*** INFORMATION SUPPLIED ***

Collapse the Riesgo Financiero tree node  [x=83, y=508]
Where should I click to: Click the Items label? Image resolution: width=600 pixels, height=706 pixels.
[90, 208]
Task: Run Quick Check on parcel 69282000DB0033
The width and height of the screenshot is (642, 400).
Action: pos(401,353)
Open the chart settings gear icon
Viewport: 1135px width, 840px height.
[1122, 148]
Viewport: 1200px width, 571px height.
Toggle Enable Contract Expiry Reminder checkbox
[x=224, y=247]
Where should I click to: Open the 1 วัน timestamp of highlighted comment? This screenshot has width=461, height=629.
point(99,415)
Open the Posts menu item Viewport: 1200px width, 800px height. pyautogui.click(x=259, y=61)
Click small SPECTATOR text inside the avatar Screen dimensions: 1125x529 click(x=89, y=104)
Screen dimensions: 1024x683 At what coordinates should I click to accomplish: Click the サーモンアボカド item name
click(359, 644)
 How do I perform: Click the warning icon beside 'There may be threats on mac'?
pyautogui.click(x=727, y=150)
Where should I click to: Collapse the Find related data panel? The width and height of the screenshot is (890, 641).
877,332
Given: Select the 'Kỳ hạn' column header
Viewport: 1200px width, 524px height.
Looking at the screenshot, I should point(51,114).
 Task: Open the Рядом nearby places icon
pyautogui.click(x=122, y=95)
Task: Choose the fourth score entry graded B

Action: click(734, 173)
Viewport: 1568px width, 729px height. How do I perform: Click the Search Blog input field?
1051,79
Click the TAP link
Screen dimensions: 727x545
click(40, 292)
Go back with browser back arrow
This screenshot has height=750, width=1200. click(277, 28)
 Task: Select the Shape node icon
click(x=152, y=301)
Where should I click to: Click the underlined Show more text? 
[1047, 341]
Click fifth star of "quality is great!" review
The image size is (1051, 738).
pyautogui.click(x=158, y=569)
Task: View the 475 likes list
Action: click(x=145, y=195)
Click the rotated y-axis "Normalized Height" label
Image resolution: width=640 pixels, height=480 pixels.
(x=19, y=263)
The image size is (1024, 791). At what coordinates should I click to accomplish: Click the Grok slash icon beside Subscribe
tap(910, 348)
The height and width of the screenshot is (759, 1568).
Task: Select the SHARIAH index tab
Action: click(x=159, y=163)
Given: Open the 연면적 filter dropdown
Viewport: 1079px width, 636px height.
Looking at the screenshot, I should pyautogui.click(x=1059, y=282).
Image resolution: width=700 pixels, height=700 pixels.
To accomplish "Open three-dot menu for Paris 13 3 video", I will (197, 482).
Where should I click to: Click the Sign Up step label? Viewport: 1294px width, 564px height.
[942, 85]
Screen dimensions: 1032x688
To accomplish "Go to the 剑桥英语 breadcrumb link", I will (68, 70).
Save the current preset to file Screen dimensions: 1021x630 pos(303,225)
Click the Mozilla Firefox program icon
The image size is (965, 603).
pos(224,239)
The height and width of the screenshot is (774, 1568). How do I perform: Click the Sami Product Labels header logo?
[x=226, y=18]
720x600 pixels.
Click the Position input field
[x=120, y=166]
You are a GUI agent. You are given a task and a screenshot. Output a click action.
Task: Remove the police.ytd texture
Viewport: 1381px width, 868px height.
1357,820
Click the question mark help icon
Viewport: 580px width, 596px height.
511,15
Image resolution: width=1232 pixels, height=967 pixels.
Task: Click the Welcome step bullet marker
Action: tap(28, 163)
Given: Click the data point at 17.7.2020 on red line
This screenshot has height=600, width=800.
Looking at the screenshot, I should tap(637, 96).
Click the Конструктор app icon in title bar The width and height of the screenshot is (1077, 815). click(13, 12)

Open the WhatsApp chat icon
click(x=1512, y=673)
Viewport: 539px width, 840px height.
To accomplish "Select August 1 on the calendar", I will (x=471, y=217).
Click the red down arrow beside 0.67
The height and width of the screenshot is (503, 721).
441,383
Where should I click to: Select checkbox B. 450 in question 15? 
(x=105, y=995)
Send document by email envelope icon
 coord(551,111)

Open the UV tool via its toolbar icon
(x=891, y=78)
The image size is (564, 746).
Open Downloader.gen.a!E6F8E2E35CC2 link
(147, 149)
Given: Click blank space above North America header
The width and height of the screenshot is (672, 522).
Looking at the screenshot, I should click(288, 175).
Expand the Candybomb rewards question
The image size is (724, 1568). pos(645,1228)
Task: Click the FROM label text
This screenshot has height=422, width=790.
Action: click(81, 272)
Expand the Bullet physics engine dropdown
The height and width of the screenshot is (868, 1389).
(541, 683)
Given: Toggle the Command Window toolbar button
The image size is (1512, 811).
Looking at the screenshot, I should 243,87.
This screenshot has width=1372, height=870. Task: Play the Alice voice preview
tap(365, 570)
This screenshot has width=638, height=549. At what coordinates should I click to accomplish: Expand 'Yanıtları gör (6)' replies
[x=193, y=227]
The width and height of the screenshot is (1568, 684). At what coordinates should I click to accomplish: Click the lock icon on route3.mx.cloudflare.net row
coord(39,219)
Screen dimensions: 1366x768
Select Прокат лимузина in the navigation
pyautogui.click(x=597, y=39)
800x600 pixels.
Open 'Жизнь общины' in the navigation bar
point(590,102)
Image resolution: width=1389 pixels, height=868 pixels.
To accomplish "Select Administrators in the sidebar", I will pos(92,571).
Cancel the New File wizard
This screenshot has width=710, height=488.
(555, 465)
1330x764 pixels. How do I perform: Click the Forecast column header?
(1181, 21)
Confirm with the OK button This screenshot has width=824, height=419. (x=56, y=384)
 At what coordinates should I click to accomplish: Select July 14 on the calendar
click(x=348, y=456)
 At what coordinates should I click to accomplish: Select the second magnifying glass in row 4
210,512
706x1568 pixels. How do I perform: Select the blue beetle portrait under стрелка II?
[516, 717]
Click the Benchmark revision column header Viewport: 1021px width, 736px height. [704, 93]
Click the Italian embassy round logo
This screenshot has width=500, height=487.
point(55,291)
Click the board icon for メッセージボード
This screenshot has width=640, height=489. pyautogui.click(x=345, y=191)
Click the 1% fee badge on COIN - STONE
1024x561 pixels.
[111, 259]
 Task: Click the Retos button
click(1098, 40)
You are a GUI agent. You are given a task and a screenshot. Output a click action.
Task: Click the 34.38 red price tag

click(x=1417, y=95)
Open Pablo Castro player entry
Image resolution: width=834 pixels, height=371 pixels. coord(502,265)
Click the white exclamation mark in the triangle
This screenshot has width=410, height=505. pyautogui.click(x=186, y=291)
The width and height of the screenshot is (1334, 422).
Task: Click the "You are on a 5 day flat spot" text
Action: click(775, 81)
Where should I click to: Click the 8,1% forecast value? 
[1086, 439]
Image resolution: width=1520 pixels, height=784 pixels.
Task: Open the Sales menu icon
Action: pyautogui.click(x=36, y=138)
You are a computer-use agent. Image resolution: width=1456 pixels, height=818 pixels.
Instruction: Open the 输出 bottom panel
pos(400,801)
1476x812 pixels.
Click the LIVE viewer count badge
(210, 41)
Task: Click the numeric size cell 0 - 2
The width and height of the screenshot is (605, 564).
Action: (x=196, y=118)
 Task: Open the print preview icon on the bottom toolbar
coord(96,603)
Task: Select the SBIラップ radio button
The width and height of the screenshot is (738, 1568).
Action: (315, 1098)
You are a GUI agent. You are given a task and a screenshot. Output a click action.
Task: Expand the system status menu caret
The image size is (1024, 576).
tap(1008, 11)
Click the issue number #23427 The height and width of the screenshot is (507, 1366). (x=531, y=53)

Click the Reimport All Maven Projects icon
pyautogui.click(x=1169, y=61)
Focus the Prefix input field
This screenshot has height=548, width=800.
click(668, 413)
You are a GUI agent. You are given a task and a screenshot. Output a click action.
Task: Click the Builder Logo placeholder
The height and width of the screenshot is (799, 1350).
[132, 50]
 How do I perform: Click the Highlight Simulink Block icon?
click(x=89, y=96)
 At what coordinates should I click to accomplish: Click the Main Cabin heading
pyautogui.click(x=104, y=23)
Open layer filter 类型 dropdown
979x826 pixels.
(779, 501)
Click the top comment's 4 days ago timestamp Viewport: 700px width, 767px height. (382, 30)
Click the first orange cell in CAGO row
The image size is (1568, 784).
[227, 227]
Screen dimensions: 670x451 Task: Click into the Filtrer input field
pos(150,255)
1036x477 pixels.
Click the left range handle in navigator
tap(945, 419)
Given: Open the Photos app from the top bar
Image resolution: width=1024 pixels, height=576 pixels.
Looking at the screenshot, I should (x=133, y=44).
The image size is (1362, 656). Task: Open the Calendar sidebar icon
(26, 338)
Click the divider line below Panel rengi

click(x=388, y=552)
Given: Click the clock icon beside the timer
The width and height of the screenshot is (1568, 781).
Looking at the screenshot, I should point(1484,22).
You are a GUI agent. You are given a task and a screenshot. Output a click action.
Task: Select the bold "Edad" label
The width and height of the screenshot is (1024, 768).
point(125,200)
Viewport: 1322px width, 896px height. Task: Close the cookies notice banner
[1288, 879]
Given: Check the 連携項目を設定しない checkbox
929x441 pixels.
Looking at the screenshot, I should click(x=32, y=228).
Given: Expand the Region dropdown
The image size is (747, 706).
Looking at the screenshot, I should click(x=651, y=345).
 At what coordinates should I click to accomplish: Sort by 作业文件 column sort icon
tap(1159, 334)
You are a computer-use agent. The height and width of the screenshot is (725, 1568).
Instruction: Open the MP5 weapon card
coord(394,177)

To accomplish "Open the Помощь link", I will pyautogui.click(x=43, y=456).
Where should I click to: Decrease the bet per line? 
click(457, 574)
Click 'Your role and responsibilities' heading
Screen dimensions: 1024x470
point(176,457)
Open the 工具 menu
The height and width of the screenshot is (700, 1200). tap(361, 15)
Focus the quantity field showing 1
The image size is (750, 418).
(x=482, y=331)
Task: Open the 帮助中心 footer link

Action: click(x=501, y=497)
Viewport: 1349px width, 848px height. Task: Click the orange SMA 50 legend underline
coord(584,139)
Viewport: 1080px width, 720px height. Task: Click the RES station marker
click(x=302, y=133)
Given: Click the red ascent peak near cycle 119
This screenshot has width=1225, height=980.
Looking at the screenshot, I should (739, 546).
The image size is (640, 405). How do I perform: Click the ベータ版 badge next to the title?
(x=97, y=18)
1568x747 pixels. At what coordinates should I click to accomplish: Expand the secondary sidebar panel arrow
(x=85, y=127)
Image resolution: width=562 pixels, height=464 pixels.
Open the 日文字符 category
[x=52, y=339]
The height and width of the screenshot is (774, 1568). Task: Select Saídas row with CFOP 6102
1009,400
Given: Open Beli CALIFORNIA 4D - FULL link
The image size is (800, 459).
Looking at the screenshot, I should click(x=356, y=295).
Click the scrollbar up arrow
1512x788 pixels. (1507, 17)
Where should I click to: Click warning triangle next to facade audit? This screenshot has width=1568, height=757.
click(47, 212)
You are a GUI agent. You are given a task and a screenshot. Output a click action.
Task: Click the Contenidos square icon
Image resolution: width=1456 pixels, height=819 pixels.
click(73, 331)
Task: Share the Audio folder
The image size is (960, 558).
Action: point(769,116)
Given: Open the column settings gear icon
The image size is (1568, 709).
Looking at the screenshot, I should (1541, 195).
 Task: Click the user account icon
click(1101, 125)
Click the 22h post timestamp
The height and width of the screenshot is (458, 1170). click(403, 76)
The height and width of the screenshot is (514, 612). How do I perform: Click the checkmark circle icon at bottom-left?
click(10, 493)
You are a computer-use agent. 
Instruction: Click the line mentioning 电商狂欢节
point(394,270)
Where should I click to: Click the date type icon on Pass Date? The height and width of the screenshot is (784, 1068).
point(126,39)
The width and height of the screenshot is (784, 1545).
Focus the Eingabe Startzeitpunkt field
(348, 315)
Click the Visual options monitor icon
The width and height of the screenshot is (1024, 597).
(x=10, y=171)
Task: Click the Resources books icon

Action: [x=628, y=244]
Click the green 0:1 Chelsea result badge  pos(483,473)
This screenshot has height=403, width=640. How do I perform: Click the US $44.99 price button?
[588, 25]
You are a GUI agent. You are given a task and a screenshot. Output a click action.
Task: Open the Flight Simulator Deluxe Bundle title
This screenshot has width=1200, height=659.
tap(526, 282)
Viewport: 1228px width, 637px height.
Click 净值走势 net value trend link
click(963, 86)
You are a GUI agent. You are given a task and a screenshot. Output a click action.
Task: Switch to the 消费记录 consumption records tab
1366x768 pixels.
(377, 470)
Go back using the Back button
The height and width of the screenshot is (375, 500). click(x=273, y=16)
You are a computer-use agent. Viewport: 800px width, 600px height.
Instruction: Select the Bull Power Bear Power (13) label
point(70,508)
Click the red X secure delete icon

***

■ TASK DESCRIPTION ■
Return the lines from the line containing "Go back using the Back button" to the end of the entries above, exactly as they appear and with no other output.

■ RESPONSE BOX ■
Go back using the Back button
The height and width of the screenshot is (375, 500). click(x=273, y=16)
You are a computer-use agent. Viewport: 800px width, 600px height.
Instruction: Select the Bull Power Bear Power (13) label
point(70,508)
Click the red X secure delete icon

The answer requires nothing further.